Problem description –
Take every line from the records below that includes the word "card".

Input for this task –
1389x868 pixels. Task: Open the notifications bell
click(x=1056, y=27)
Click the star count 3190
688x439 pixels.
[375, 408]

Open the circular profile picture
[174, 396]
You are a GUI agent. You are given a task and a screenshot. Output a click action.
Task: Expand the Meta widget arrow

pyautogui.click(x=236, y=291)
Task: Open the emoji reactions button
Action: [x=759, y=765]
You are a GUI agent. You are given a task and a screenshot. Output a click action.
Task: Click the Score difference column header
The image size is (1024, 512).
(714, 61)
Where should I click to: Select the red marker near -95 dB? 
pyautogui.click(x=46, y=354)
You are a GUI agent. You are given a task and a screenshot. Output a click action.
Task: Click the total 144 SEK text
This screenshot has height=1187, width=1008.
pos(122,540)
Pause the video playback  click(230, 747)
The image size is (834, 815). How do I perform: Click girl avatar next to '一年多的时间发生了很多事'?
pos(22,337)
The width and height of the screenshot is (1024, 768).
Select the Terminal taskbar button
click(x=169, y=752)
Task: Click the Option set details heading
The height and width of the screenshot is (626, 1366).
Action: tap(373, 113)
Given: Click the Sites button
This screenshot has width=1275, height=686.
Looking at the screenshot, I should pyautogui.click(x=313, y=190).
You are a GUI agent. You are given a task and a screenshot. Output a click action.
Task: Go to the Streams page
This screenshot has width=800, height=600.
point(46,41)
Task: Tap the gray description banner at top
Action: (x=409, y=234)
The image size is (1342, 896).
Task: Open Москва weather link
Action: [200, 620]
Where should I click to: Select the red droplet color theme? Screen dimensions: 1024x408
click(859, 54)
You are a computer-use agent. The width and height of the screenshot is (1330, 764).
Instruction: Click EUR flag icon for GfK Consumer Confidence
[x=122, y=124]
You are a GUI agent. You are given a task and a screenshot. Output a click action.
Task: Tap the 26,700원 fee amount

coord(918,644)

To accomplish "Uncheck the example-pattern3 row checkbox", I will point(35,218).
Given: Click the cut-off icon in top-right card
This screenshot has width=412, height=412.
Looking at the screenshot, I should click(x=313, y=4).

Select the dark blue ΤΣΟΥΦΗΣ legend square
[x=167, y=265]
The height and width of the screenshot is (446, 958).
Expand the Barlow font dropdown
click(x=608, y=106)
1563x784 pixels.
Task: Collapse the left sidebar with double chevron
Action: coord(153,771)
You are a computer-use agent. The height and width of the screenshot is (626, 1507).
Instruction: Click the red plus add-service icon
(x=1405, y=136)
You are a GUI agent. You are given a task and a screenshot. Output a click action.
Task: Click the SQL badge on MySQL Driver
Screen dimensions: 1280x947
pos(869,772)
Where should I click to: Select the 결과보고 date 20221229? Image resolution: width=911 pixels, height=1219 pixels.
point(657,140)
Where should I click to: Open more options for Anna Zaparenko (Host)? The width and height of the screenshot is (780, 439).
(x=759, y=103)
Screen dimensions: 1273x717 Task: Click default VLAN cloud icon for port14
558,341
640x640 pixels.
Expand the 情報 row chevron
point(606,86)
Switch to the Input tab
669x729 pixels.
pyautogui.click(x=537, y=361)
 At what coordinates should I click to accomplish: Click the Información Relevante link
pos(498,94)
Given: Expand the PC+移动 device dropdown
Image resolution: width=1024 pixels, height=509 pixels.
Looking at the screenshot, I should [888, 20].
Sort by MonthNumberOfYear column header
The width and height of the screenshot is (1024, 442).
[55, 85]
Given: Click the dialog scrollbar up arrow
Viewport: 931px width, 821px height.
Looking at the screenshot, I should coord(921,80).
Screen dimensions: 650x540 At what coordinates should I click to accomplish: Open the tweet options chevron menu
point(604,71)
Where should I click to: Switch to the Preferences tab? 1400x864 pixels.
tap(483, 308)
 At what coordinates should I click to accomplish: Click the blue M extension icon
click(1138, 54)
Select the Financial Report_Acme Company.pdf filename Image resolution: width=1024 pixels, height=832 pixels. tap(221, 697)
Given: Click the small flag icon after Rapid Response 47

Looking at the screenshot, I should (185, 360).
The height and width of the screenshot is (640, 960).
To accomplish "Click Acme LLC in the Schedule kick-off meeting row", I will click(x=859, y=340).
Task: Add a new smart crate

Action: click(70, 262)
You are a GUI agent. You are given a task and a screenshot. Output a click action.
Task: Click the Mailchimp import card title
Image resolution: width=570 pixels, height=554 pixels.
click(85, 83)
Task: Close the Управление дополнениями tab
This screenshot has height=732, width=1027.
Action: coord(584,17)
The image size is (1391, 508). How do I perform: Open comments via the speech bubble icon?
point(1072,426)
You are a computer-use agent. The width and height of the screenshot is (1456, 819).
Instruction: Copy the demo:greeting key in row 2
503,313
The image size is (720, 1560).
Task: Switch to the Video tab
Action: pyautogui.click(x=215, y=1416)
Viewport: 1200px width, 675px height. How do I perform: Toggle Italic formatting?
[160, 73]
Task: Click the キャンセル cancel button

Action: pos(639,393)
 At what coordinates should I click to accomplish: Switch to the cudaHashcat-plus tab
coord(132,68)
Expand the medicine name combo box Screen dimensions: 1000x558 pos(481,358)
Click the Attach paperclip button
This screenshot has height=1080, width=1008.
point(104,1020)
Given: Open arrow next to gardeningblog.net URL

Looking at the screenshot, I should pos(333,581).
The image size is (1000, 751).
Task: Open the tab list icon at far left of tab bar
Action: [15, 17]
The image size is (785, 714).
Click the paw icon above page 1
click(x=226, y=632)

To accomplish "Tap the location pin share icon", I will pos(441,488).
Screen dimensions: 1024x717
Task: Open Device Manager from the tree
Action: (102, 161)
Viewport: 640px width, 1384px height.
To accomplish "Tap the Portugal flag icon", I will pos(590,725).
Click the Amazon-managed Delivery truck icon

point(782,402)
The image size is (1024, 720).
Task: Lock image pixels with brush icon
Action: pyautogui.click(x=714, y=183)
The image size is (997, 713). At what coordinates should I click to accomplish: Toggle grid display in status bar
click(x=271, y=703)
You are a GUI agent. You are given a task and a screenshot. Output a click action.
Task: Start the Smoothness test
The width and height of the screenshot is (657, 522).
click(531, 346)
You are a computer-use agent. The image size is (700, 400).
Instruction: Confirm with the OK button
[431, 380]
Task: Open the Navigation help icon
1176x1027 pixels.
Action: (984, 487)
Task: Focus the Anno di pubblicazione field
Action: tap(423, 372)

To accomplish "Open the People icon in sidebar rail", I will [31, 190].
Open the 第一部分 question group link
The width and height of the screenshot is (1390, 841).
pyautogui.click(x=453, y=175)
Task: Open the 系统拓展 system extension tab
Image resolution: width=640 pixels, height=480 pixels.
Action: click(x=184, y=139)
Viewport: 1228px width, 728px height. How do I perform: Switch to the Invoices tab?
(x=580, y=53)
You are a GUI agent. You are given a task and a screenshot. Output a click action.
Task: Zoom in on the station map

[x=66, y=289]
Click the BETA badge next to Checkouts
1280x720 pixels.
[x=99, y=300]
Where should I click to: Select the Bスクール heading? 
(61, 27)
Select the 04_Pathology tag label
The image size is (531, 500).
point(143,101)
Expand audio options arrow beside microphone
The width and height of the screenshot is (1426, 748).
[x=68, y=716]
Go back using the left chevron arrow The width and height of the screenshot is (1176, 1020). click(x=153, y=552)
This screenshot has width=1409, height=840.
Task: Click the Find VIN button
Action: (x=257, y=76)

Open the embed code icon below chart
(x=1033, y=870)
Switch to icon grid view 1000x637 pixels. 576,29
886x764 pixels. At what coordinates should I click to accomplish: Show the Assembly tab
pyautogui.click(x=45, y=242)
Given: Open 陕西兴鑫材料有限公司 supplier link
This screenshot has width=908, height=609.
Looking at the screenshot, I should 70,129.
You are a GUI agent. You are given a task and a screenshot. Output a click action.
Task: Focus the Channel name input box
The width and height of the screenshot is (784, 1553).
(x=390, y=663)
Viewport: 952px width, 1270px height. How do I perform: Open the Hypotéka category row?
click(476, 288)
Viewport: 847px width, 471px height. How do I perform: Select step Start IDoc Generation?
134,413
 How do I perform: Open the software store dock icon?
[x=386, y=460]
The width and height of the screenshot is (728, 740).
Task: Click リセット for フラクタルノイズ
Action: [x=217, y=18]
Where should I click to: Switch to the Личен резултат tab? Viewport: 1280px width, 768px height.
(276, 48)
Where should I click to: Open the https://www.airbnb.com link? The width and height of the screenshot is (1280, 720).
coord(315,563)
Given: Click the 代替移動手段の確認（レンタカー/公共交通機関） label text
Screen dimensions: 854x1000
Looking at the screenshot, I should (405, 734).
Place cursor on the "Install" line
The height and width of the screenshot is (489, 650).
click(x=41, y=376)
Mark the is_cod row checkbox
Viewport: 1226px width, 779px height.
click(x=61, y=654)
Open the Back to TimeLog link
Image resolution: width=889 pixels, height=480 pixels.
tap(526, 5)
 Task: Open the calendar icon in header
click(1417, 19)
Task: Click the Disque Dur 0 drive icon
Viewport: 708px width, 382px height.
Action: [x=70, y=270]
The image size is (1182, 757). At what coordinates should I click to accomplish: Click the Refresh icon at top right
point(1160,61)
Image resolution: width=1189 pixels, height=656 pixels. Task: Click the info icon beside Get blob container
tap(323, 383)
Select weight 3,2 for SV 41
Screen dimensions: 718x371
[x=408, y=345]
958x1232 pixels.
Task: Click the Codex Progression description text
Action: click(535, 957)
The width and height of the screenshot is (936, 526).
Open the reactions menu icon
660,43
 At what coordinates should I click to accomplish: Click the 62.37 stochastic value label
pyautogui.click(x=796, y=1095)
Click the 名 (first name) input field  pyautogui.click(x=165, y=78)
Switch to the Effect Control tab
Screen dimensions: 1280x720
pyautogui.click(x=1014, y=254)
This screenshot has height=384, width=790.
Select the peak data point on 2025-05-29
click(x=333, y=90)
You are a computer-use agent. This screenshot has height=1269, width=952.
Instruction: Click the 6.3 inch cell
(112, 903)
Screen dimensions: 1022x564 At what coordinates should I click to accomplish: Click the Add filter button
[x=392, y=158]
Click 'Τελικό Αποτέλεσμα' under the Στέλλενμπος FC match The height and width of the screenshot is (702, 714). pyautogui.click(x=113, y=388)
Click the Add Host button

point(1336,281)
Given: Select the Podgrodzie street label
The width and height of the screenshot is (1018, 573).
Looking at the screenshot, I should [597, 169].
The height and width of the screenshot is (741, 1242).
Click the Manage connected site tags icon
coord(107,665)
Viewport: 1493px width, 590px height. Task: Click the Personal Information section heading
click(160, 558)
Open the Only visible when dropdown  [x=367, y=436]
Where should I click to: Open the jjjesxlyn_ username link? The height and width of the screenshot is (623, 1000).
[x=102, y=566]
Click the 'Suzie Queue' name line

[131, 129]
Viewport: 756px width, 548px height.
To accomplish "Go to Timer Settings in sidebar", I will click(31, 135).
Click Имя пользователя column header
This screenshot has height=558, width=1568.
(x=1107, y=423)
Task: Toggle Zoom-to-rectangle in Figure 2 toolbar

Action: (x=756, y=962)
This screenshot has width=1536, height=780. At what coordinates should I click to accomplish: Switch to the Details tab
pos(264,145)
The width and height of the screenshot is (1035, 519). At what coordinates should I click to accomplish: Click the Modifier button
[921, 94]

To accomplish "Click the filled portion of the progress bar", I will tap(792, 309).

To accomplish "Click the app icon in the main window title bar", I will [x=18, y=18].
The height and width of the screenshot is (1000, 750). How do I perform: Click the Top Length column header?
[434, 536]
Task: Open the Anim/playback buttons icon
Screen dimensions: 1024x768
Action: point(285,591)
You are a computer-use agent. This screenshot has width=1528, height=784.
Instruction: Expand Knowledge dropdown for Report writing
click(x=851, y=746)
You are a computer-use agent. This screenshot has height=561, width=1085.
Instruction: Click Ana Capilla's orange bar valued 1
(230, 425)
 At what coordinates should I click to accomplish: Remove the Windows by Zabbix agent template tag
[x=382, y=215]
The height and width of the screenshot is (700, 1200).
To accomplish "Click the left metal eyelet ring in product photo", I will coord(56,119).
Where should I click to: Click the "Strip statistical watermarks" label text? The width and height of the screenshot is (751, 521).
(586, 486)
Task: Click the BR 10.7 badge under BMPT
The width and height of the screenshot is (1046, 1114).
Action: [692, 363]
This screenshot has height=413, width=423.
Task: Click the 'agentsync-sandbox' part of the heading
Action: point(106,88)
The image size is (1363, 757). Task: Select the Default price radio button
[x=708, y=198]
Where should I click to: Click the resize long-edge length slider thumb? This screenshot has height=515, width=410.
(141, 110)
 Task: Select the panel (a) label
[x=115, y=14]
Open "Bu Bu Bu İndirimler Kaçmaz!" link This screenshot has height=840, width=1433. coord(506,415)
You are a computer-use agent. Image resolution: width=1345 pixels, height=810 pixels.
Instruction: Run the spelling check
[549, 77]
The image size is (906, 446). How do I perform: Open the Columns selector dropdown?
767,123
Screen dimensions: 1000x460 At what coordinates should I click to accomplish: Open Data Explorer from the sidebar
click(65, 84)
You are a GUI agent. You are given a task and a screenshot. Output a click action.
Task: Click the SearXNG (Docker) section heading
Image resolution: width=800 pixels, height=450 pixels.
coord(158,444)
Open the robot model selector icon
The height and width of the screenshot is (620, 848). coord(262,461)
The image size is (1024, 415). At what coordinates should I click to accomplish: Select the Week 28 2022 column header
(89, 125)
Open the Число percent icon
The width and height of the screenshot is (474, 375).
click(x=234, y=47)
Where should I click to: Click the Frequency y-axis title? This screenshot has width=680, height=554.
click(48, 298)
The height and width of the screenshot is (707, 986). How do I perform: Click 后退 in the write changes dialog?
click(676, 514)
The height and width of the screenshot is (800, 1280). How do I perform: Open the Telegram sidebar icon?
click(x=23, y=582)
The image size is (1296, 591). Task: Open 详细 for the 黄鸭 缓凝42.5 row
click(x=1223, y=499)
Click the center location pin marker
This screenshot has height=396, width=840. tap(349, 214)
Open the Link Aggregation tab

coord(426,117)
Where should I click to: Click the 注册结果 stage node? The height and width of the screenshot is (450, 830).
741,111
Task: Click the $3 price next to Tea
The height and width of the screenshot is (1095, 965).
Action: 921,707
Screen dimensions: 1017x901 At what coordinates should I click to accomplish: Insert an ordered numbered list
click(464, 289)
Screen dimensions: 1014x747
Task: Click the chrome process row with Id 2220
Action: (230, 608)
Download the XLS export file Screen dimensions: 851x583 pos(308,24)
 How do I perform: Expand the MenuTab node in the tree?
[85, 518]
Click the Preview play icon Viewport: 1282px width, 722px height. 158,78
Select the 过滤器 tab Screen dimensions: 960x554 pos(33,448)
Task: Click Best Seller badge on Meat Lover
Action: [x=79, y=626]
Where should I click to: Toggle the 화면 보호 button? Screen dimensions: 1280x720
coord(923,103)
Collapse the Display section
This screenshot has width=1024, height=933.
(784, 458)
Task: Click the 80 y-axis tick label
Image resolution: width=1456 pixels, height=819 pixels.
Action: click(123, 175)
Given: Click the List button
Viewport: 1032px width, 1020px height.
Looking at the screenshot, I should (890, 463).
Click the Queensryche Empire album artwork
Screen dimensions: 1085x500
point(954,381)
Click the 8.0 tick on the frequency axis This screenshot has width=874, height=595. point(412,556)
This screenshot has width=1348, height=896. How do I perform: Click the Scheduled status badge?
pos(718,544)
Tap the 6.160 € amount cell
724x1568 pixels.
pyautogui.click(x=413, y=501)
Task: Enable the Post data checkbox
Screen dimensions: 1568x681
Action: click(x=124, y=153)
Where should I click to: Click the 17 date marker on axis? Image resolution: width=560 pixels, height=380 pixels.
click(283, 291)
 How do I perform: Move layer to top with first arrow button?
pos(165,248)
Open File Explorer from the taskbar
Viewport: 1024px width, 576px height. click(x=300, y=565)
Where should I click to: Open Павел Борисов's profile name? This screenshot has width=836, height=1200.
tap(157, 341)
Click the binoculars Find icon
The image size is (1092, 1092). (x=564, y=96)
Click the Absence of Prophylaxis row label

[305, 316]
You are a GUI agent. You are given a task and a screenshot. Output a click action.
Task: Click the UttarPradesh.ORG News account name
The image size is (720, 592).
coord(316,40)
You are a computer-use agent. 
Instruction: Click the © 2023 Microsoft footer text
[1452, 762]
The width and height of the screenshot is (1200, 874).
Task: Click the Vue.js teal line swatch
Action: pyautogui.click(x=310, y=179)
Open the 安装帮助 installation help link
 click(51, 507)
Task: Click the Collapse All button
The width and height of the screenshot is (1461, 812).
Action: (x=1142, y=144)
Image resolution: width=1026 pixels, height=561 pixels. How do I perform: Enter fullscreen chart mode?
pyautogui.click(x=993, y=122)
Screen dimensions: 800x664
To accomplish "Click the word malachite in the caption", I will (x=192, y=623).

Solution for this exercise –
Given: Click the cut-off icon in top-right card
Task: Click the Mailchimp import card title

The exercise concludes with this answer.